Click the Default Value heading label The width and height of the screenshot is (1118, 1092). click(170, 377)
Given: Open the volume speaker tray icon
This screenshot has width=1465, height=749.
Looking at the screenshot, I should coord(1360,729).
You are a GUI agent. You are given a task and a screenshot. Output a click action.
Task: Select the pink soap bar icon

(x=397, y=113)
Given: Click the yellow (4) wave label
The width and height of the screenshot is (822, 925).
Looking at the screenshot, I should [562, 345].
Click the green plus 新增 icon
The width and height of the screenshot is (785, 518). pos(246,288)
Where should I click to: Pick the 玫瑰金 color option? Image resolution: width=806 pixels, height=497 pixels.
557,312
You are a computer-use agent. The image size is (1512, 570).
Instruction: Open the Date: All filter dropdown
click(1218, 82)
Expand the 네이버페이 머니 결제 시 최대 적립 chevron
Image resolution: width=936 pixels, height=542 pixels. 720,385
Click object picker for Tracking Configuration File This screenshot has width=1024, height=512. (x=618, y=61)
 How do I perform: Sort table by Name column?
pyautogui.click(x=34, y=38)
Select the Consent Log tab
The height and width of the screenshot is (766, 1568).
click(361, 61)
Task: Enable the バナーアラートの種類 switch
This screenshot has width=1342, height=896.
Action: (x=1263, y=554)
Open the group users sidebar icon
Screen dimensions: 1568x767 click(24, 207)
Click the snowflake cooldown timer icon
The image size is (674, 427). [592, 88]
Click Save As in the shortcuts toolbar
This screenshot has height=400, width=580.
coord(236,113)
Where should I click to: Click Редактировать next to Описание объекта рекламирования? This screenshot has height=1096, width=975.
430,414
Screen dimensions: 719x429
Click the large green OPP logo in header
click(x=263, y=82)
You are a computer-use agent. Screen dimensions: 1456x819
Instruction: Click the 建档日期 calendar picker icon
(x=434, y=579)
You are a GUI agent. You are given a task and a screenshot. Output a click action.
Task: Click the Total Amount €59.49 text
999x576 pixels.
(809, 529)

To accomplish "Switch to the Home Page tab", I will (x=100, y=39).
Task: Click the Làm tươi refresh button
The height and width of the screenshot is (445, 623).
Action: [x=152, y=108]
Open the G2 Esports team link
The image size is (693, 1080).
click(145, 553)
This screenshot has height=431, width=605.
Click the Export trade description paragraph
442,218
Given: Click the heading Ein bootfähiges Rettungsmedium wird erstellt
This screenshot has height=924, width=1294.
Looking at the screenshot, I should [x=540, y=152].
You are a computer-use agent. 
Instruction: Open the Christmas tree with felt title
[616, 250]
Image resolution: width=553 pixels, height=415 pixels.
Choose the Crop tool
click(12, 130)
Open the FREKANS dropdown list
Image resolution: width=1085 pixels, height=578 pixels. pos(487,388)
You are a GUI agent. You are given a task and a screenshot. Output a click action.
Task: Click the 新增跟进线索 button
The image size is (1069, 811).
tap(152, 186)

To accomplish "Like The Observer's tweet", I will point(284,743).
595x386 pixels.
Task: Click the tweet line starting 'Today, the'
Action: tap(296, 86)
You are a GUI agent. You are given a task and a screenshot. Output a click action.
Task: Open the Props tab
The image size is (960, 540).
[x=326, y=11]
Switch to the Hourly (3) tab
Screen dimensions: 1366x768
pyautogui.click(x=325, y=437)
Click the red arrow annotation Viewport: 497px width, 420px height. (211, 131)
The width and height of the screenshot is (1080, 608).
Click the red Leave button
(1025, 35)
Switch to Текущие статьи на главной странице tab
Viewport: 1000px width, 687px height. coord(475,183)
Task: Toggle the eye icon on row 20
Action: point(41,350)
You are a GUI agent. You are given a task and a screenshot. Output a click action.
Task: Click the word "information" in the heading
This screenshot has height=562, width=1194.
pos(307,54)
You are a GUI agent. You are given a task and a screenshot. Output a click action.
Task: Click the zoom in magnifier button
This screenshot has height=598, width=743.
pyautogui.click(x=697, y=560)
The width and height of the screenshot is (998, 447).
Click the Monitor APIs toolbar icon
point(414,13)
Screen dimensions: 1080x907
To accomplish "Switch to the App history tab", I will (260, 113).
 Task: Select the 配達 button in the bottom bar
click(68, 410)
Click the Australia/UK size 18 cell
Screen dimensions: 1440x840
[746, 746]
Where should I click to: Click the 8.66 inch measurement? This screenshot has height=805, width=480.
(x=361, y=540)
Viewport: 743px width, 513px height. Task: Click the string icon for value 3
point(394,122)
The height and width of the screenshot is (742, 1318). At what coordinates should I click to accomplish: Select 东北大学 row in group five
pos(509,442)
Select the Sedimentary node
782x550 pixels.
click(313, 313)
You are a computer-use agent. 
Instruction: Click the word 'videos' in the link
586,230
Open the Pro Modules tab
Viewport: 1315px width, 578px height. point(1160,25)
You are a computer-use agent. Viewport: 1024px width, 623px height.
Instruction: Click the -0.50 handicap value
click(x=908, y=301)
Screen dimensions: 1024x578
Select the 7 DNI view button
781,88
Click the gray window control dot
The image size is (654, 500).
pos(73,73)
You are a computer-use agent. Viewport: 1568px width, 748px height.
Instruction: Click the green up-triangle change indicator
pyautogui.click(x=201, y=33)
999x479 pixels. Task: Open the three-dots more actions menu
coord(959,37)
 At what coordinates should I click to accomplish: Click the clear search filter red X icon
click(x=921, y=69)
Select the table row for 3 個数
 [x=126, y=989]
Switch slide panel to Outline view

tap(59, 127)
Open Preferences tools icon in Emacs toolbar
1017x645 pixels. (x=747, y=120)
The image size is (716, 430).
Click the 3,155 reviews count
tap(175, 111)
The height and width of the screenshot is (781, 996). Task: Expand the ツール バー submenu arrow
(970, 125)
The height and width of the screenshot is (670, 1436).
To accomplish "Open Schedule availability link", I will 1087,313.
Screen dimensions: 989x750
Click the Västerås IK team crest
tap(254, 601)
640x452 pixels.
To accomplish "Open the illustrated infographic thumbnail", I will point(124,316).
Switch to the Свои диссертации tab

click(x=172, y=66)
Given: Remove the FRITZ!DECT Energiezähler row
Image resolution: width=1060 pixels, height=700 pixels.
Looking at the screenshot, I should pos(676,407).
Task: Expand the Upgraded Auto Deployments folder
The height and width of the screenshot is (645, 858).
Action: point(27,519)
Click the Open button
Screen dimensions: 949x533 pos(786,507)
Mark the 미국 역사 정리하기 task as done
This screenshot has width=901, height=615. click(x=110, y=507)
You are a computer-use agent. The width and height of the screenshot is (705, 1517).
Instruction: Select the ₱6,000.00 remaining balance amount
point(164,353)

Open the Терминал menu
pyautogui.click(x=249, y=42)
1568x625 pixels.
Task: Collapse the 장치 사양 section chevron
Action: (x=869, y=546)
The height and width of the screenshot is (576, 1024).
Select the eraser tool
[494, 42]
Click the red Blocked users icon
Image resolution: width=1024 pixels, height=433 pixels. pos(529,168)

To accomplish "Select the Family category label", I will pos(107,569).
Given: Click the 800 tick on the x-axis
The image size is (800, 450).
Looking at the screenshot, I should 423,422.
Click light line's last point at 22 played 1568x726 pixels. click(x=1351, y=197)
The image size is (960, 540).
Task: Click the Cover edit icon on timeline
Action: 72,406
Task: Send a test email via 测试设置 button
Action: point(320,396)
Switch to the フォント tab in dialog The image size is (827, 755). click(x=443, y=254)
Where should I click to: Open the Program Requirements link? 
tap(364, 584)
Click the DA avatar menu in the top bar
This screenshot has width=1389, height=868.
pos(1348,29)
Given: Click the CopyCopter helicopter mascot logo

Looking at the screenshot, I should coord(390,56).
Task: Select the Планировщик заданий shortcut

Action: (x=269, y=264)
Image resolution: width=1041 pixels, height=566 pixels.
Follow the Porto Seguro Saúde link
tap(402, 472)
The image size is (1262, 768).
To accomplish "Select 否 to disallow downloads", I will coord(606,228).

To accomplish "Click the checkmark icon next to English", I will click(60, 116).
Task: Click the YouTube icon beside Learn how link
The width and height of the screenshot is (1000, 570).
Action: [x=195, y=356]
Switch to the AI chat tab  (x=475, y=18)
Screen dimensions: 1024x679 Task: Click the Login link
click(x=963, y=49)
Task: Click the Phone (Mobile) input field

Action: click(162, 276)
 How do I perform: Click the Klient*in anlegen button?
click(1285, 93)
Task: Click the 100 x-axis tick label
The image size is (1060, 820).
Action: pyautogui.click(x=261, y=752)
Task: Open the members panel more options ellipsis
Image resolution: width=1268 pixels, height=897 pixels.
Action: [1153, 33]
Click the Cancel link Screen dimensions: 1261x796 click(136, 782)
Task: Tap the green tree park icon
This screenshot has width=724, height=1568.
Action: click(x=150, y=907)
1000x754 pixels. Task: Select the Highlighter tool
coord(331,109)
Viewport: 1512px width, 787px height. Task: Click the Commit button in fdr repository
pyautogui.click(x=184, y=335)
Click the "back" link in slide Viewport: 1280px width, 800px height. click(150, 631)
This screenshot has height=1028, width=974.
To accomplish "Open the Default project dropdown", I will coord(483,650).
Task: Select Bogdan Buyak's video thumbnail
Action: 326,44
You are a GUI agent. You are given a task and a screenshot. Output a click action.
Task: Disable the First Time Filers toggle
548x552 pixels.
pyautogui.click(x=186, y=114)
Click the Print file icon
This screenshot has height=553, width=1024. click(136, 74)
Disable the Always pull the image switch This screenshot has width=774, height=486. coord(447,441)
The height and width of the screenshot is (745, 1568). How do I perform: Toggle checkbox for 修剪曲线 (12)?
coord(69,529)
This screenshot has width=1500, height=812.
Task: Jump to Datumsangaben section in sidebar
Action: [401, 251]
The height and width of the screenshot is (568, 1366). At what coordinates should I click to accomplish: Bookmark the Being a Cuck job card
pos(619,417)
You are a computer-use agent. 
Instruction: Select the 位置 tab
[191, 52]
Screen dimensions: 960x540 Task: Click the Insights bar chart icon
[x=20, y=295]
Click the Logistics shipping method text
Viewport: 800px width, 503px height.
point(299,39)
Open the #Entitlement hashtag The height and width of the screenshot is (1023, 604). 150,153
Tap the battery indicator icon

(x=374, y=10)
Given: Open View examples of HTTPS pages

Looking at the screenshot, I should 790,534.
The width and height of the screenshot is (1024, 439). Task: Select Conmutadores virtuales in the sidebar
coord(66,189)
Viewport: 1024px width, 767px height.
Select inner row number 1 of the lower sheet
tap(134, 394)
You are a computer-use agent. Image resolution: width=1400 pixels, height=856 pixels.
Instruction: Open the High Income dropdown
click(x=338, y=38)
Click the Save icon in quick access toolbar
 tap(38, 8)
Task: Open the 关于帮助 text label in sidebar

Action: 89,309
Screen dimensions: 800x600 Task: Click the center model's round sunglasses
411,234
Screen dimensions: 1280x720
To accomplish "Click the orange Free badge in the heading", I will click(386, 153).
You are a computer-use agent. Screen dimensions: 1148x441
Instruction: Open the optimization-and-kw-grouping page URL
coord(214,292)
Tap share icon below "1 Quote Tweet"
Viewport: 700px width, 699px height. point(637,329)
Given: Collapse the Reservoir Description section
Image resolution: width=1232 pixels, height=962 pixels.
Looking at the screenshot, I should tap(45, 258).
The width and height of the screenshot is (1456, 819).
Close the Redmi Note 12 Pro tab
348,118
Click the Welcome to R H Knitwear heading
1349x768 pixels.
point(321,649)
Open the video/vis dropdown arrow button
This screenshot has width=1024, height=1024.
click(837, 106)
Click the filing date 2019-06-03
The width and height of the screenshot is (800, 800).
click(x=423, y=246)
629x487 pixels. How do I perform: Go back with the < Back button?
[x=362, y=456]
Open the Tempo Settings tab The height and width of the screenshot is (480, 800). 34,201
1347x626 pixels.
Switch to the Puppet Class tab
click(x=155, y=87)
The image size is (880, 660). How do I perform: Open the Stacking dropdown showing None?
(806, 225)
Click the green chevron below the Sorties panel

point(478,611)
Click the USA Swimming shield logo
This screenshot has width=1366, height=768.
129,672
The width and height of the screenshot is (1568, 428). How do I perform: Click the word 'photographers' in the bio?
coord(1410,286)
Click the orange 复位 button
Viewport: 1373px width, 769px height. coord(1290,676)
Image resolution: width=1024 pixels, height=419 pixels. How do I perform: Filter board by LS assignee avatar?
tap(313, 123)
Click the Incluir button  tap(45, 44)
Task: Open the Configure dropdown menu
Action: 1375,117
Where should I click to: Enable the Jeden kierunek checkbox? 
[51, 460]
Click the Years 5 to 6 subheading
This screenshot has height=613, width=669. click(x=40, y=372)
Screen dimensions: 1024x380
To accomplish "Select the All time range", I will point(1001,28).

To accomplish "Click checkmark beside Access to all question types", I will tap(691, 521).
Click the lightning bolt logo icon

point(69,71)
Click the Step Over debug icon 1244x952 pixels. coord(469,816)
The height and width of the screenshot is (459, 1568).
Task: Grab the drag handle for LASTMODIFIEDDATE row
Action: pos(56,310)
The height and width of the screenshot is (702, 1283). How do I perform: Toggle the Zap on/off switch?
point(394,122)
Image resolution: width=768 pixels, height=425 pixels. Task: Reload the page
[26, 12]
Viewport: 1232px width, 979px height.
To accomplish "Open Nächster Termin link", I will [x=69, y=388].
--
WHAT THE TASK REQUIRES: Reproduce the entries exactly, starting at their first line and stopping after the line with "You are a computer-use agent. The image".

SOLUTION TO THIS TASK:
Click the Default Value heading label The width and height of the screenshot is (1118, 1092). click(170, 377)
Given: Open the volume speaker tray icon
This screenshot has width=1465, height=749.
Looking at the screenshot, I should coord(1360,729).
You are a GUI agent. You are given a task and a screenshot. Output a click action.
Task: Select the pink soap bar icon

(x=397, y=113)
Given: Click the yellow (4) wave label
The width and height of the screenshot is (822, 925).
Looking at the screenshot, I should [562, 345].
Click the green plus 新增 icon
The width and height of the screenshot is (785, 518). pos(246,288)
Where should I click to: Pick the 玫瑰金 color option? Image resolution: width=806 pixels, height=497 pixels.
557,312
You are a computer-use agent. The image size is (1512, 570).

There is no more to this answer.